Original Post: Dec 25, 2020
Like most bibliophiles, the Victorian times holds a special place in my heart. I’m not a fan of the Victorian values, but I’ve accepted it as a part of our cultural evolution. Someday, when I’ve retired (if I get to retire – dropping a millennial truth bomb here), I would love to sit on a beach and re-read Dickens, Wilde, Dickens, and of course, my personal favorite – Hardy. While Jane Austen wasn’t technically of Victorian era, her books will feature in my post-retirement reading list.
I digress. Having read Victorian books, I’ve cherished the idea of someday eating an English, brandy-ed and set-on-fire pudding. And this year, the awful 2020, is the year that I’ve chosen to try the pudding. Now, I’ve had fruit cakes in the past (chuckle). But I’ve understood this particular dessert as being more dense and jammy.
I discovered Fortnum & Mason on the Williams Sonoma site and then found their puddings on Holt Renfrew. I was about to purchase the St.James pudding off of Holt Renfrew, when I decided to check out the retailer’s site. And, they have a bunch of puddings. The one I really wanted – Figgy Pudding – was out of stock. So I purchased their Magnificent Plum Pudding because it was one of the pudding options without Suet.
It arrived in around a week and it was very well packaged and wrapped. I chose the Plum Pudding because it comes with its own pudding bowl and a cloth cap to steam the pudding in. I decided to microwave mine and it took me about 5 mins on high speed to get it done. Then, on a whim, I decided to set it on fire and I settled for a controlled burn. I rent this place and I have no intention of setting it on fire.
I heated some brandy and poured it over the pudding and lit it. Unfortunately, my fear of starting a fire ensured that I used very less brandy and there wasn’t a bright blue flame as I expected. Nonetheless, sliced a piece for myself.

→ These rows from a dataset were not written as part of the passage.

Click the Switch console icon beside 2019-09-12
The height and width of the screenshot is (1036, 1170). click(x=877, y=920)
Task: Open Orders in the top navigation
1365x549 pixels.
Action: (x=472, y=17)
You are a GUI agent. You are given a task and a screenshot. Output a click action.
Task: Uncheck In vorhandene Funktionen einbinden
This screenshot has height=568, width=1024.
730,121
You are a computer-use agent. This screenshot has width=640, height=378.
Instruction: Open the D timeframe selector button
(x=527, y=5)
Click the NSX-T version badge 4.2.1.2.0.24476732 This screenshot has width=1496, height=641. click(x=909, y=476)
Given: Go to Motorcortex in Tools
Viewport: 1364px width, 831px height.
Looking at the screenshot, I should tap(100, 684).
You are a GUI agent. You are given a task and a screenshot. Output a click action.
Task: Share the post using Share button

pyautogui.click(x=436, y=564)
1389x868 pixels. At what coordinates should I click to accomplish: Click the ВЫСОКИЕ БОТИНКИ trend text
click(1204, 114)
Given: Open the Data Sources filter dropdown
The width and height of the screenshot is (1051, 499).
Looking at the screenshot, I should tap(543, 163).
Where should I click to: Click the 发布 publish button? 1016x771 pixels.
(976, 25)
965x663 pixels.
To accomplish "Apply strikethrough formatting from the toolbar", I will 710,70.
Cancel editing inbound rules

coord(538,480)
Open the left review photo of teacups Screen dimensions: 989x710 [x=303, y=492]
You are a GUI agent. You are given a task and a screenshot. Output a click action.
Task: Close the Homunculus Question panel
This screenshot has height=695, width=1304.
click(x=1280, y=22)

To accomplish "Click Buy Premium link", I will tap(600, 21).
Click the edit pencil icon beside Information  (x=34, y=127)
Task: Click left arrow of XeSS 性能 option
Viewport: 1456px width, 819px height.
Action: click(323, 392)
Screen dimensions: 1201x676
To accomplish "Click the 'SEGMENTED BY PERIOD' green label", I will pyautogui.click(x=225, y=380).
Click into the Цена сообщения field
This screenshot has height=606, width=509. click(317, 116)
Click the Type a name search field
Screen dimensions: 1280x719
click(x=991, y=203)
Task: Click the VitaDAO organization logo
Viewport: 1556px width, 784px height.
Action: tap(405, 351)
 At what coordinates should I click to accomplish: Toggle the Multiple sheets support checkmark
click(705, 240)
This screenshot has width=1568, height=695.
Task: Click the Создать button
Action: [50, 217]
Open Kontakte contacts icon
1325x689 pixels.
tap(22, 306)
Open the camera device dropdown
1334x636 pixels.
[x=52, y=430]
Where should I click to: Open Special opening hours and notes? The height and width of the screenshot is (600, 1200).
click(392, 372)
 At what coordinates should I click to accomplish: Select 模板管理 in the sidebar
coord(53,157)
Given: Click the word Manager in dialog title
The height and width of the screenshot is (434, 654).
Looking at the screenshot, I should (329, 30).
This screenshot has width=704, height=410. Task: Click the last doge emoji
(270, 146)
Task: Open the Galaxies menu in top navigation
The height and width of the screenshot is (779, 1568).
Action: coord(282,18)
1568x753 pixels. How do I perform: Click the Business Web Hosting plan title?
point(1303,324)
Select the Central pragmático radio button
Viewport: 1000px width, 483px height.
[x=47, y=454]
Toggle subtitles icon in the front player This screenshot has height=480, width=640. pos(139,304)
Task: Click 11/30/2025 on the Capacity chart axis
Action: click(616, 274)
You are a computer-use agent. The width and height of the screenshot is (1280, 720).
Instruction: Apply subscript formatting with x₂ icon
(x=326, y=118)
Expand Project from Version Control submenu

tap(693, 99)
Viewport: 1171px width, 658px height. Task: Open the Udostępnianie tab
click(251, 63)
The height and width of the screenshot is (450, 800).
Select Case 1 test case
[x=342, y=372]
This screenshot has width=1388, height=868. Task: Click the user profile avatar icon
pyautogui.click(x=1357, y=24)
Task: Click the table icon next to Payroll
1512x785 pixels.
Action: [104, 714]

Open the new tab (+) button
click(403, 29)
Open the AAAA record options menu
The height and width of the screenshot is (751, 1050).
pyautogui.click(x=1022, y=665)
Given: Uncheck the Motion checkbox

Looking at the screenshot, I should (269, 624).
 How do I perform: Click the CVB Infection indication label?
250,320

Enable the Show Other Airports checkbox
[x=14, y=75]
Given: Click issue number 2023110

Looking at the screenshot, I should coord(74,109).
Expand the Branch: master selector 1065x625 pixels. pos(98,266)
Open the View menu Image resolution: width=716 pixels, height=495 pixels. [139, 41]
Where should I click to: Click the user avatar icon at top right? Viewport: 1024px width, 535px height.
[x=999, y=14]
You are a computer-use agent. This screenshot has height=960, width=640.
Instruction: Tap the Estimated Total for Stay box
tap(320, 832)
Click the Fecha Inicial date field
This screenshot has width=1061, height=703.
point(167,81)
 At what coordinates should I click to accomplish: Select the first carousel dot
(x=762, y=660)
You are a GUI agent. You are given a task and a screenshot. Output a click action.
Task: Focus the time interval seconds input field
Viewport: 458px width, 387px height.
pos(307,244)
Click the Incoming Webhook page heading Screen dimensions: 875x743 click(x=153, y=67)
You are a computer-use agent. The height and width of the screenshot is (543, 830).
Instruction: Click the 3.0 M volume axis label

The pudding was very boozy. I could smell the Gin when I unboxed the pudding. The Brandy enhanced the flavors of the pudding but also added to the alcohol content. The pudding itself was very sweet. The sweetness overshadowed the rest of the flavors. Keep in mind that sweetness, like other tastes, are subjective; what I find very sweet, may be perfect for you. The dry fruits and nuts brought a welcome crunch. The highlight for me, funnily enough, was the caramelized orange slices! I whipped up some cream and added it, but I think it detracted from the taste. I would use actual whipped cream, the kind that has been beaten to stiff peaks.
What I loved:
- The packaging and presentation was, as the English say, Brilliant. It looked and felt luxurious. It was an experience that I enjoyed
- I did enjoy the pudding when it wasn’t very sweet; I enjoyed the bits with the nuts and the orange slices. I suspect I’ll enjoy their St.James pudding more.
What I can live without:
- My tolerance for alcohol is low so I could do without the Gin. I’ll probably be looking out for a rum-based pudding the next time
- The shipping costs
In conclusion, this is a luxury purchase. The pudding itself isn’t very expensive but the shipping puts it over the top. The pudding was priced at around CAD 69 and the shipping at CAD 45, plus duty of CAD 2.28, brings the Grand grand total to CAD 117 (rounded up). This would amount to around CAD 15 per person (the pudding serves 8). Which is around the price of dessert from Momofuku Milk Bar or Aburi at Miku.
That being said, I wouldn’t purchase it again next year. Instead I would purchase their St. James pudding from Holt Renfrew instead, reducing the shipping costs. Unfortunately, other British retailers like M&S do not sell pudding in Canada and it looks like Fortnum & Mason is the only option for the foreseeable future.
All in all, this was a fun experience and I enjoyed it.